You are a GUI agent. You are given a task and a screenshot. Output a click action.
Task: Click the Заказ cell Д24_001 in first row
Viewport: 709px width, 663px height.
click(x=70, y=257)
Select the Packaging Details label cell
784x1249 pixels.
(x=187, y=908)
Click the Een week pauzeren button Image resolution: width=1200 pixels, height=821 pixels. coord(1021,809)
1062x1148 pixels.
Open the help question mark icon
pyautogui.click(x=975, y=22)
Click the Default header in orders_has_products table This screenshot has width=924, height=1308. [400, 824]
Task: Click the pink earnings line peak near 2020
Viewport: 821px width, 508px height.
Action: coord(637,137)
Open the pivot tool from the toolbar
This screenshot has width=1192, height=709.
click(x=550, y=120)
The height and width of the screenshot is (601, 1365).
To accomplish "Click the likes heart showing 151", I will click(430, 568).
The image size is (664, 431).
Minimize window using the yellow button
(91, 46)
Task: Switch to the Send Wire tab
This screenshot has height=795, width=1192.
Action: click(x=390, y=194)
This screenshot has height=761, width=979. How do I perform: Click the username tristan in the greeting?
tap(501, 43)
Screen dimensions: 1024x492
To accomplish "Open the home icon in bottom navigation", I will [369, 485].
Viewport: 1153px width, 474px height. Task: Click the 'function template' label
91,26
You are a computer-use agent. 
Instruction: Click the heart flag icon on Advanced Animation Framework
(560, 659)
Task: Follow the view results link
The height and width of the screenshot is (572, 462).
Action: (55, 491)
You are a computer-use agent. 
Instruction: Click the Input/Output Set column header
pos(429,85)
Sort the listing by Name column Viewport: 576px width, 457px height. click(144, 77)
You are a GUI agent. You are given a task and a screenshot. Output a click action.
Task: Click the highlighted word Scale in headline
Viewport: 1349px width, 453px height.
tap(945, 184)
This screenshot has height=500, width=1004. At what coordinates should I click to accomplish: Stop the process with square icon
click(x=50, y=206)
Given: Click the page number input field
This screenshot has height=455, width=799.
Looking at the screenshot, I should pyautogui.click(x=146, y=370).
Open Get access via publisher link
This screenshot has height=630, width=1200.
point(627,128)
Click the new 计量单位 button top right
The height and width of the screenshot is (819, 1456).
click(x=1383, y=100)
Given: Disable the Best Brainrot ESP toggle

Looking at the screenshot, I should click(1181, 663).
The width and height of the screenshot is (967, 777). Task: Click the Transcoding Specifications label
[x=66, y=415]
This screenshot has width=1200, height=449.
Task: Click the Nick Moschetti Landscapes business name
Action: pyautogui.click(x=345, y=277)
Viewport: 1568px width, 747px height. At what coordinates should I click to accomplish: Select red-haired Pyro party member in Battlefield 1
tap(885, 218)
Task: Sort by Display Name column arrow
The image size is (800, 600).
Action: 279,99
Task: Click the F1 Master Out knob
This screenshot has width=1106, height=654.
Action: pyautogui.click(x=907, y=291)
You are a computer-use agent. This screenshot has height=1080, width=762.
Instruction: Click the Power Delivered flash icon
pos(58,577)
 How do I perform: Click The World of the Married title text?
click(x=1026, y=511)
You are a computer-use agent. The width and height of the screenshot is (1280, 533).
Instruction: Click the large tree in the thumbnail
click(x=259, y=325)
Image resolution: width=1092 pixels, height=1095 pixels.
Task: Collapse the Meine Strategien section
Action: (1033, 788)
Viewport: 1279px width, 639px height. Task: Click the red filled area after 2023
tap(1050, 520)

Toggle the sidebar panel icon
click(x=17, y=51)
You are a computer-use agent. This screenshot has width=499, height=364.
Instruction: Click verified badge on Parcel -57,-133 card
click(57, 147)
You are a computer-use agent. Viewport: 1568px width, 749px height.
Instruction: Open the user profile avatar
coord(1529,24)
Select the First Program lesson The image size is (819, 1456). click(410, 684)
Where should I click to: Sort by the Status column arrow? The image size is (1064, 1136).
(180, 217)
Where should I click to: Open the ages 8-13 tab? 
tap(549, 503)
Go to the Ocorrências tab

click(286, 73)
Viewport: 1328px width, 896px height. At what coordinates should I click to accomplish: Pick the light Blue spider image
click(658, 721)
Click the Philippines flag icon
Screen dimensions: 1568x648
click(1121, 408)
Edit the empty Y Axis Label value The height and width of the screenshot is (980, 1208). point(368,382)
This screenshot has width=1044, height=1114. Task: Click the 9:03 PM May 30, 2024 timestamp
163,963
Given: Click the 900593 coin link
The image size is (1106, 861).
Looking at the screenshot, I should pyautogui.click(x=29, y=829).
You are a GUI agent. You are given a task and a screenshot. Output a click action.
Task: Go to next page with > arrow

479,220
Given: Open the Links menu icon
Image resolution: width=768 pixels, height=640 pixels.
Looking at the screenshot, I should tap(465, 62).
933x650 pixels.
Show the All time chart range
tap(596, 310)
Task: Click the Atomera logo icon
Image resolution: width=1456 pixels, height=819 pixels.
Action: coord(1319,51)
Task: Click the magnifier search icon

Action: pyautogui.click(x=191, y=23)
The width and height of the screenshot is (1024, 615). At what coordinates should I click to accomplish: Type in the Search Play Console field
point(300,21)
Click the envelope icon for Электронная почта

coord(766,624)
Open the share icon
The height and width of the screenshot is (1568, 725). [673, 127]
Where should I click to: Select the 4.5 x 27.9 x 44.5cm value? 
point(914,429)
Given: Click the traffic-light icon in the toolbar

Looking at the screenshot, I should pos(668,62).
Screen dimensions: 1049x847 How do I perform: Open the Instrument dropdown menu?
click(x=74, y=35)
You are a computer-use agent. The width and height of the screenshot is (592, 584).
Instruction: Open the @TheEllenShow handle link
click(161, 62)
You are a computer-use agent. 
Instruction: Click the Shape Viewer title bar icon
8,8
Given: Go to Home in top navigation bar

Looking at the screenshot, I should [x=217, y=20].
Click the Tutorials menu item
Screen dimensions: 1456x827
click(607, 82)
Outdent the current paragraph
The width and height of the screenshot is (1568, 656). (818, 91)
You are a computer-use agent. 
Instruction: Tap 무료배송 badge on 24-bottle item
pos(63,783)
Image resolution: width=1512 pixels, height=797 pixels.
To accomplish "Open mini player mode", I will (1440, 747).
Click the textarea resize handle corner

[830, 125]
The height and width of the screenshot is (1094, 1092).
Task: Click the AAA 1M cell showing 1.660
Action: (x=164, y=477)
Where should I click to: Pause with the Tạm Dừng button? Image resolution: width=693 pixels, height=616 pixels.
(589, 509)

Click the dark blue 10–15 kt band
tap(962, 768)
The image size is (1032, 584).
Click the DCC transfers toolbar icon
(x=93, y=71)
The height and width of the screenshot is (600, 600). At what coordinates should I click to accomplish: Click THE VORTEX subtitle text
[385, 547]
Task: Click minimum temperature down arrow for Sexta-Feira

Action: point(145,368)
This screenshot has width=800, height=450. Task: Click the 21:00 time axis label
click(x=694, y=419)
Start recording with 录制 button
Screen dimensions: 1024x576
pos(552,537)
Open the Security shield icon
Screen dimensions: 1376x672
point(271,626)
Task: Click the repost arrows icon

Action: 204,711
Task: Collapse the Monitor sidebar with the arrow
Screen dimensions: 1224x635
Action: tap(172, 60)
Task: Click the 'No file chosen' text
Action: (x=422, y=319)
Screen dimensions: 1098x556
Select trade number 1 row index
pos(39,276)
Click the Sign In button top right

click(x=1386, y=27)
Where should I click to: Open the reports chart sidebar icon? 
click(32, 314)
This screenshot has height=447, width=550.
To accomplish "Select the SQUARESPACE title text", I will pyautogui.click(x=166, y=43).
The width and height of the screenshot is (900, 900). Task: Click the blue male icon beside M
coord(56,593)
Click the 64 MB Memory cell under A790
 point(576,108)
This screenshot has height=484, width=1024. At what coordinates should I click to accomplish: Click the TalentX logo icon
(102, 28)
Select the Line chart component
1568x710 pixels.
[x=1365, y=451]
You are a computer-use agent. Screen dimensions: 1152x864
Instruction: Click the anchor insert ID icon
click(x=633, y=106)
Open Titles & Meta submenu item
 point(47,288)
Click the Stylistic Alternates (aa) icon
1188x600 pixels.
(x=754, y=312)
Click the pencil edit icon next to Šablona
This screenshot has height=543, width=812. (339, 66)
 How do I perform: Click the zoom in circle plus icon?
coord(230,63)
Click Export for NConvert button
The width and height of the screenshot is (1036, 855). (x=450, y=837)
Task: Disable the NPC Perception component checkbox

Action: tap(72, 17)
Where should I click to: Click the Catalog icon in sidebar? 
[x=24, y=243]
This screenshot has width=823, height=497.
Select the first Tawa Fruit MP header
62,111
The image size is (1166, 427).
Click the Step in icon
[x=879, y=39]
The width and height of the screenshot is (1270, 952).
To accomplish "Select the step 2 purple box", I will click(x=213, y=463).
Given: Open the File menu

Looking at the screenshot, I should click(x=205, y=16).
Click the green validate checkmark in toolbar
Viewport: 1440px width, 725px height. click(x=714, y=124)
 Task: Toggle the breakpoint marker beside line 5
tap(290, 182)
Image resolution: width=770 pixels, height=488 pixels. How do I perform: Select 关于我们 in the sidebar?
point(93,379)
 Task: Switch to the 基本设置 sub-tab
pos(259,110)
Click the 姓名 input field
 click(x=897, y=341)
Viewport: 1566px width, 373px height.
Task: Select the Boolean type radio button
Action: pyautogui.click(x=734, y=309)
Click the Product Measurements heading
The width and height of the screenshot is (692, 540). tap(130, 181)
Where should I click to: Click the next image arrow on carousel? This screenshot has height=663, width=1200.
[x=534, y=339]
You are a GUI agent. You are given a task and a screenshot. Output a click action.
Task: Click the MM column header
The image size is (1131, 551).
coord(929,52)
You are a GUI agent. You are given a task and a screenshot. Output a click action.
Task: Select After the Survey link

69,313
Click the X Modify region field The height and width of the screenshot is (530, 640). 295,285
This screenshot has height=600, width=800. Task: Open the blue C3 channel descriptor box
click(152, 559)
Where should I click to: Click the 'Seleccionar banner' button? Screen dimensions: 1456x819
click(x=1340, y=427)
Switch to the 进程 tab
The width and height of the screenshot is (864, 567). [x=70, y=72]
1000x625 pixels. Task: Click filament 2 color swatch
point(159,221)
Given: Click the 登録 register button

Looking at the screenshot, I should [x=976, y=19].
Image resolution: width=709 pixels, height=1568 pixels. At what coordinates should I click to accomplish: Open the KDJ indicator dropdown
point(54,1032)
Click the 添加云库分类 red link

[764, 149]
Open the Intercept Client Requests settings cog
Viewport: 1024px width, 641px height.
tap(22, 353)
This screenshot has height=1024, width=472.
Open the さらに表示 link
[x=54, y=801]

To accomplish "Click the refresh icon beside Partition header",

##########

▶ _Work to complete_:
Above are some lines. Repeat exactly, and only, those from the line that has "Edit the empty" through the line that has "Given: Click the 900593 coin link".

▶ _Result of this exercise_:
Edit the empty Y Axis Label value The height and width of the screenshot is (980, 1208). point(368,382)
This screenshot has width=1044, height=1114. Task: Click the 9:03 PM May 30, 2024 timestamp
163,963
Given: Click the 900593 coin link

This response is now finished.